(Target pointing records)
-*-

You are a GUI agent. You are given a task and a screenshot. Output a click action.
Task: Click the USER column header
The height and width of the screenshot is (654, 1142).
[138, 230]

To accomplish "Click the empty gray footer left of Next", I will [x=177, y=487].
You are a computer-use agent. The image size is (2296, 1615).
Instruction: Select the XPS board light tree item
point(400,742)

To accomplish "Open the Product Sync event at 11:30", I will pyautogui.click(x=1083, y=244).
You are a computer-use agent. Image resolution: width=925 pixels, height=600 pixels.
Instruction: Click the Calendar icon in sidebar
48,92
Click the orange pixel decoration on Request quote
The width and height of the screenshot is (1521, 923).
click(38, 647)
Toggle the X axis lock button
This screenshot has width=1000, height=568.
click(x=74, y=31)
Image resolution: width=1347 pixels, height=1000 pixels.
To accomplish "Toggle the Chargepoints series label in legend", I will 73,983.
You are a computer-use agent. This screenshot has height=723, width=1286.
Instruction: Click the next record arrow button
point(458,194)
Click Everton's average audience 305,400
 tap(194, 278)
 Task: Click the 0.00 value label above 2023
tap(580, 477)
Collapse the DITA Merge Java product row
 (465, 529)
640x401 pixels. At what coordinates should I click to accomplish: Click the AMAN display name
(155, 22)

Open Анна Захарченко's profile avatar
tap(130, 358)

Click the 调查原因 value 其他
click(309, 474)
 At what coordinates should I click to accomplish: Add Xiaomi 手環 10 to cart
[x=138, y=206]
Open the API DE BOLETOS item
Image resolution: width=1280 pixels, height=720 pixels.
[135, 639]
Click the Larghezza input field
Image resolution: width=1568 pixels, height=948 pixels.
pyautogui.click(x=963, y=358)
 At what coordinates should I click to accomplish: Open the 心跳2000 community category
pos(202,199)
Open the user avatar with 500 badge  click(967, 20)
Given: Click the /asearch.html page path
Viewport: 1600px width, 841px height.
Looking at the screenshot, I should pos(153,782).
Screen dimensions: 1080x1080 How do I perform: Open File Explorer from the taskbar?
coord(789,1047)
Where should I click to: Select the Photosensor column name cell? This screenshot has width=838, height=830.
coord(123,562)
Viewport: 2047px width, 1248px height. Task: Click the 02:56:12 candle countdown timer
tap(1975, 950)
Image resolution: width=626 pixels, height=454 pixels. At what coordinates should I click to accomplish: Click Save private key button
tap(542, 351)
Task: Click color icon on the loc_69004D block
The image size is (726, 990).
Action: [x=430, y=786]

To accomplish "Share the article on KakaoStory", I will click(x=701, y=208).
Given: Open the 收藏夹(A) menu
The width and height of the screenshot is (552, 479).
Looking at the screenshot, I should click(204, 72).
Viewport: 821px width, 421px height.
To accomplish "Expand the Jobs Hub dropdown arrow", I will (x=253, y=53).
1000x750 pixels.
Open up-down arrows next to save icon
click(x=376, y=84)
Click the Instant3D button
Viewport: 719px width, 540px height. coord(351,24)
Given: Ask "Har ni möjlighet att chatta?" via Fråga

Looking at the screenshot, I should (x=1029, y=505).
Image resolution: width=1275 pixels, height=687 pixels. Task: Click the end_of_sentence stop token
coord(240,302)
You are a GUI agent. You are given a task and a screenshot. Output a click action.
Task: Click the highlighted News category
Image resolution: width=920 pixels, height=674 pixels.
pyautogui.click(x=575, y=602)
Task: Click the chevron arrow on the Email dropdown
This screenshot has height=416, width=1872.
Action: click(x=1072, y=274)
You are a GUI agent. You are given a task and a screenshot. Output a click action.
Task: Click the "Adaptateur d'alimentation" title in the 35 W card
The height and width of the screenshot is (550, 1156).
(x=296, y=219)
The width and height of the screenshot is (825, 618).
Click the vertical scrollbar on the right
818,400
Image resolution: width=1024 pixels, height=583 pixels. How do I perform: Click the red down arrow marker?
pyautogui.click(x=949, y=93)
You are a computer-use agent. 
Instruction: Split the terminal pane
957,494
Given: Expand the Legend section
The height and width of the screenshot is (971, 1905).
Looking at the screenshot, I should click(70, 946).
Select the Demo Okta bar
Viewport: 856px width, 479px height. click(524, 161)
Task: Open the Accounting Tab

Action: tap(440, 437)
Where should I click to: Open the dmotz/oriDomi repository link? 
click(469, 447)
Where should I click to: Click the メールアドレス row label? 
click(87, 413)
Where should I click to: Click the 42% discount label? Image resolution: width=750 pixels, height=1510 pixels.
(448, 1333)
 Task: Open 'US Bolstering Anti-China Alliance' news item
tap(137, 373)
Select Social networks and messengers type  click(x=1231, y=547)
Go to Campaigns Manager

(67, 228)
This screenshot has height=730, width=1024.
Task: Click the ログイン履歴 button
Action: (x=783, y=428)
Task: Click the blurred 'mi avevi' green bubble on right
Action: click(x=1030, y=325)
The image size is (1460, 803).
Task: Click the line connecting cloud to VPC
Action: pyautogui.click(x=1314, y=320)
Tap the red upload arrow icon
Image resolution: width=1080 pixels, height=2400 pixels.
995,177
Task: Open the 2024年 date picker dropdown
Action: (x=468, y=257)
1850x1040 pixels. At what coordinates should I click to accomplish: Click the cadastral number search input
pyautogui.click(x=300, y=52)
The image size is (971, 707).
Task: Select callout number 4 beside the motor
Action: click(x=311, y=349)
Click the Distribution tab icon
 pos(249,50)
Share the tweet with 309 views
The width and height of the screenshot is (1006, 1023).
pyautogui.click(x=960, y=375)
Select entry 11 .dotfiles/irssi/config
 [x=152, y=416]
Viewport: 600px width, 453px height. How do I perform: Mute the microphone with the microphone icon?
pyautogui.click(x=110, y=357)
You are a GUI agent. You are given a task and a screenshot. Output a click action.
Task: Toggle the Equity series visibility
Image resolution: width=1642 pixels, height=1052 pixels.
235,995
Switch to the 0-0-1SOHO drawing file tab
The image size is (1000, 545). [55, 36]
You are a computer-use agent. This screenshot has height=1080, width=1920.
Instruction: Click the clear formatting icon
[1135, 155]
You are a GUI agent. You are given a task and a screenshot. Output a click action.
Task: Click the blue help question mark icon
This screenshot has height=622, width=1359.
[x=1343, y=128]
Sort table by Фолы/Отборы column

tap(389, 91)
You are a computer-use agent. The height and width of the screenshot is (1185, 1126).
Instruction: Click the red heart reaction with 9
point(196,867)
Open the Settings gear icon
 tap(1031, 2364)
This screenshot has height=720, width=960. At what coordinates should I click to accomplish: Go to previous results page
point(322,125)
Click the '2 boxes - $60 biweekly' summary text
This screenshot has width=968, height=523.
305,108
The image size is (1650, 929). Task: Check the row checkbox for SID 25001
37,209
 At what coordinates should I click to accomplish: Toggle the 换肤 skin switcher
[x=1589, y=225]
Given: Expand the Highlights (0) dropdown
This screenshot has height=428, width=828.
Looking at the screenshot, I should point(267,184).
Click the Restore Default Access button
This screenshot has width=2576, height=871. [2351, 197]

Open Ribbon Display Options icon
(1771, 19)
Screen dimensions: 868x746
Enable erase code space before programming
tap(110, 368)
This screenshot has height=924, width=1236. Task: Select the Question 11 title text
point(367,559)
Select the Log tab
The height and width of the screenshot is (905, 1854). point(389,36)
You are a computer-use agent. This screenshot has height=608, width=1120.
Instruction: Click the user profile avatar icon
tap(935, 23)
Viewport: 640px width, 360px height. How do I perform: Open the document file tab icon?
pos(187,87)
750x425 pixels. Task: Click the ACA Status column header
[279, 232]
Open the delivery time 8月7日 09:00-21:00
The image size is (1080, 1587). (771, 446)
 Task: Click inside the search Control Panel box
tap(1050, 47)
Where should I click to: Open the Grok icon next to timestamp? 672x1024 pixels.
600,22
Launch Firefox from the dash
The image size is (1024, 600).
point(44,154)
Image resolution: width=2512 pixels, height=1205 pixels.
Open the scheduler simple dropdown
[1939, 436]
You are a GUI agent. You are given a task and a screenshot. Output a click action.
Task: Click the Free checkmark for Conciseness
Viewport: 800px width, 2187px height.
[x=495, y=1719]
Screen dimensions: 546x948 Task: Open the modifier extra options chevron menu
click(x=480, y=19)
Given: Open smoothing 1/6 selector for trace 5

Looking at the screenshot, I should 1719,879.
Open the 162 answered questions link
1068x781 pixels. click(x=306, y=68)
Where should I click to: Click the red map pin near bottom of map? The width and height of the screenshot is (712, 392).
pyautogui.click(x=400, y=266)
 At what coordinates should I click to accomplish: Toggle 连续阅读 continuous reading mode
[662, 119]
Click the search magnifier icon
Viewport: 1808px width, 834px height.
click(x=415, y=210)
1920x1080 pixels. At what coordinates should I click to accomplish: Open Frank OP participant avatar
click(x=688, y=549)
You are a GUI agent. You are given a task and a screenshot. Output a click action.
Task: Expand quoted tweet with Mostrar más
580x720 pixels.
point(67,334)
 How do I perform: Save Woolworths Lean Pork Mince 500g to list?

-*-

*AIM OF THE EXERCISE:* Copy the records from the line containing "has height=608, width=1120." through the line containing "pos(187,87)", including both of those lines, without changing anything.

*FINISHED ANSWER:*
You are a computer-use agent. This screenshot has height=608, width=1120.
Instruction: Click the user profile avatar icon
tap(935, 23)
Viewport: 640px width, 360px height. How do I perform: Open the document file tab icon?
pos(187,87)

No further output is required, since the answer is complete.